Are you wondering how to grow cucumbers? You’re in the right place! Even if you consider yourself an expert, we think you will learn something new here. And…if you are a beginning gardener? We know you’ll find this article valuable for its educational and informative merit.

Cucumbers are widely popular with home gardeners for many reasons: they’re one of the easiest vegetables to grow, and they come in a range of varieties that are adaptable to any space limitations. You can grow cucumbers in pots, raised garden beds, small garden spaces, or in your full-sized garden plot. So let’s get to the low- down on how to grow this low-maintenance, high-yielding, low-calorie, nutrient-rich, scrumptious and versatile vegetable.

 

 

Cucumbers: When to Plant

Cucumbers are a warm-weather crop that, once established, should produce well into the fall. When putting out transplants, wait one to two weeks after your last frost date; seeds can be sown directly into the garden on your last spring frost date. You can find your average last frost date here.
——————
- [Request 1]: Summarize the cucumber-growing guide in two sentences.
- [Request 2]: Extend the cucumber-growing guide, picking up right after its final sentence.
The data that comes after the cucumber guide isn't needed for anything asked here.
——————
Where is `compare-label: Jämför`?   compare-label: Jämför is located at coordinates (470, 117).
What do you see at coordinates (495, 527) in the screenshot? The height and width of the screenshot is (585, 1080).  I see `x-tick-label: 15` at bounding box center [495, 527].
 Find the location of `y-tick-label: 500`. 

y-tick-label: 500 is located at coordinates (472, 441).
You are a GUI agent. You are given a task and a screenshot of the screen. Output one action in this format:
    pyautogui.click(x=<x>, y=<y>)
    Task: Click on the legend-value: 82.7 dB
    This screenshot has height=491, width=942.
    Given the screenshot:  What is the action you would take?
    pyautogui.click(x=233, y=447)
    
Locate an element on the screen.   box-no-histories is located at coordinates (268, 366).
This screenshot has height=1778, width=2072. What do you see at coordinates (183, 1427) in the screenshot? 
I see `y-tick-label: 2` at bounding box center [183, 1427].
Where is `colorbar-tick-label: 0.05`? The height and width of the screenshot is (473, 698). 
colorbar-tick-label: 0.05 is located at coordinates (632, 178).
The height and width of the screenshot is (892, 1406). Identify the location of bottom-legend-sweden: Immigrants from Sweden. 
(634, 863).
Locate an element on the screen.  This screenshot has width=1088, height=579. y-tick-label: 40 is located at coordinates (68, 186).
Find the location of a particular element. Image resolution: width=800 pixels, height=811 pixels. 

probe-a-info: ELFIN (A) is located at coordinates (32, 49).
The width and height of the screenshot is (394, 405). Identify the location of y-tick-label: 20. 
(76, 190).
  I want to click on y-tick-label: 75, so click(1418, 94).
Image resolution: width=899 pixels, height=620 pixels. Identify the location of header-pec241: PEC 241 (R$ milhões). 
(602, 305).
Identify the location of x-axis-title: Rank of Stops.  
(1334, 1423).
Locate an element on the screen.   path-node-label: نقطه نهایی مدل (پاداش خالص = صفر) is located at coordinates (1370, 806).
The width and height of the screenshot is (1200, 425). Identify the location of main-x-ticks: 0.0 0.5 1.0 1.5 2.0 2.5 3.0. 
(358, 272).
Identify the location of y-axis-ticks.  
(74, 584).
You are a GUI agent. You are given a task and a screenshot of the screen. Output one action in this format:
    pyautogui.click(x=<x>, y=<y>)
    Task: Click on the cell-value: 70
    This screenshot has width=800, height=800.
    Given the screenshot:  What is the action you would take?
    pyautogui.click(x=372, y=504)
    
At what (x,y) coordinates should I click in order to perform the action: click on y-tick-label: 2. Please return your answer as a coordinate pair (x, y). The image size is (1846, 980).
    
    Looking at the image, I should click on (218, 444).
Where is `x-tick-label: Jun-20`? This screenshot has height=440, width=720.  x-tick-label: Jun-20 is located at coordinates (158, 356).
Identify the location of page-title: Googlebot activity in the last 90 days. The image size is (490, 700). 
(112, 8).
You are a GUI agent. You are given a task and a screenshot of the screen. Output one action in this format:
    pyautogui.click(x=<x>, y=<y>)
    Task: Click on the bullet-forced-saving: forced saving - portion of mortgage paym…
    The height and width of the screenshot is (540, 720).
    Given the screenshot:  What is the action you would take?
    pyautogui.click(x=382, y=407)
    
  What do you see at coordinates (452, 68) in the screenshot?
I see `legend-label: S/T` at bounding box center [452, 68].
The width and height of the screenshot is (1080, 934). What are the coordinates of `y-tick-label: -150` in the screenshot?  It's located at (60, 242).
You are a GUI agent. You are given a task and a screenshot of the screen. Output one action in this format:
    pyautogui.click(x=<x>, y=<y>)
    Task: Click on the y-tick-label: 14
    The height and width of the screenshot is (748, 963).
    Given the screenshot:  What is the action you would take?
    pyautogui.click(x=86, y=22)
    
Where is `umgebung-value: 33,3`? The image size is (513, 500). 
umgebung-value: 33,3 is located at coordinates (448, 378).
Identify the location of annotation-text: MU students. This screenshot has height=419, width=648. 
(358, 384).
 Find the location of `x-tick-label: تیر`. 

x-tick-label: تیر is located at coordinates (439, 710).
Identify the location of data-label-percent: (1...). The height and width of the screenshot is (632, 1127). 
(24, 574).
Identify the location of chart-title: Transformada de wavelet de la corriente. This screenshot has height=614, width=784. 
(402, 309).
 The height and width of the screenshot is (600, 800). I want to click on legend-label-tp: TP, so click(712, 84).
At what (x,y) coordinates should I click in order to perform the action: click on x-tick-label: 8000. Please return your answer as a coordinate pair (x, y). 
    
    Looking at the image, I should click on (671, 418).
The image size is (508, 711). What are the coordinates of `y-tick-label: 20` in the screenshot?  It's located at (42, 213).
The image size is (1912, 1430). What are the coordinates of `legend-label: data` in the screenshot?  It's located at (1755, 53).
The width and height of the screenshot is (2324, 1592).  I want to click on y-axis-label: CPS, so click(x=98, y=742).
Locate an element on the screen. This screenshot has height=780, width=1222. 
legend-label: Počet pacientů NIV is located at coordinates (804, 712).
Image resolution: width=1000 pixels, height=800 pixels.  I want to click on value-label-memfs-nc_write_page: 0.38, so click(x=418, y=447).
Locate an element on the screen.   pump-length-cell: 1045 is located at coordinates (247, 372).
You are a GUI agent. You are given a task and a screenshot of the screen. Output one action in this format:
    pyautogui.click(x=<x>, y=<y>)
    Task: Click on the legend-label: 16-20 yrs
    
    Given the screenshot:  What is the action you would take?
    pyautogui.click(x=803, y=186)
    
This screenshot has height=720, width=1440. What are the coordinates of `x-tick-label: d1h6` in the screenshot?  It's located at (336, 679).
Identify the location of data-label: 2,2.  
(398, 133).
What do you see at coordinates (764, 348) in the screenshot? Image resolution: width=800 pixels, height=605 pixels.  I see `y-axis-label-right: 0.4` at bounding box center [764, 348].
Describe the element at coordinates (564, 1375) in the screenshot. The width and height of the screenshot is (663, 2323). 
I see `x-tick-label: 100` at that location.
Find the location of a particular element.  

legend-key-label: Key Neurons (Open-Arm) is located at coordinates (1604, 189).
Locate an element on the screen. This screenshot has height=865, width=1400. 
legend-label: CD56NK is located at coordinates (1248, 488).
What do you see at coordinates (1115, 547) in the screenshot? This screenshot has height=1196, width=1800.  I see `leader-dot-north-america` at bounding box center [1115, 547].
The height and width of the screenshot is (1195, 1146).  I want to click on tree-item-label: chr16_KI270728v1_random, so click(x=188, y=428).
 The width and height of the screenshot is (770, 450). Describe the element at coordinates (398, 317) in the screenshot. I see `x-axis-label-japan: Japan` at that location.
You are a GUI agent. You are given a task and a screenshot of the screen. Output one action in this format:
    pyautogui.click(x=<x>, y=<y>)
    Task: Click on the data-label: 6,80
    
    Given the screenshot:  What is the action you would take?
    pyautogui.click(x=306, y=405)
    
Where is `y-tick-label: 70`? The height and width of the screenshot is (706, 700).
——————
- [Written answer 1]: Cucumbers are popular with home gardeners because they are easy to grow and come in varieties suited to any space, from pots and raised beds to full garden plots. As a warm-weather crop that can produce into the fall, cucumber transplants go out one to two weeks after the last frost date, while seeds can be sown directly on the last spring frost date.

- [Written answer 2]:
 

Cucumbers: Where and What Variety to Grow

To successfully grow cucumbers you should choose a spot that gets at least 8-hours of sunlight daily and is easily accessible for watering and harvesting. Once you’ve found the ideal location, space and personal preference will dictate which variety you choose to grow.

There are a lot of cucumber varieties on the market:

  • Dwarf Cucumber Plants such as our Bush Crop Cucumber Plant, are the perfect cucumbers for container gardens or for very small garden areas. This is also a popular choice for schoolyard gardens and raised beds; their growth is more upright than vining, so they will not require as much space.
  • Semi-Dwarf Cucumber Plants such as our Fanfare Cucumber Plant, are also adaptable to container growing and will only take up a bit more space in your garden than a dwarf variety. They grow a little taller than vigorous varieties, but with vines about half the length. Using a vertical trellis or garden netting will save space and keep your cucumbers off of the ground.
  • Vigorous Cucumber Plants, sometimes referred to as vining cucumber plants, will require the most room in the garden. Some vigorous varieties grow on vines reaching up to 6 feet (sometimes longer) in length. The fruits are most often 8 to 12 inches long and will grow best upon sturdy trellises. Our most popular vigorous variety is the Garden Sweet Burpless Cucumber Plant.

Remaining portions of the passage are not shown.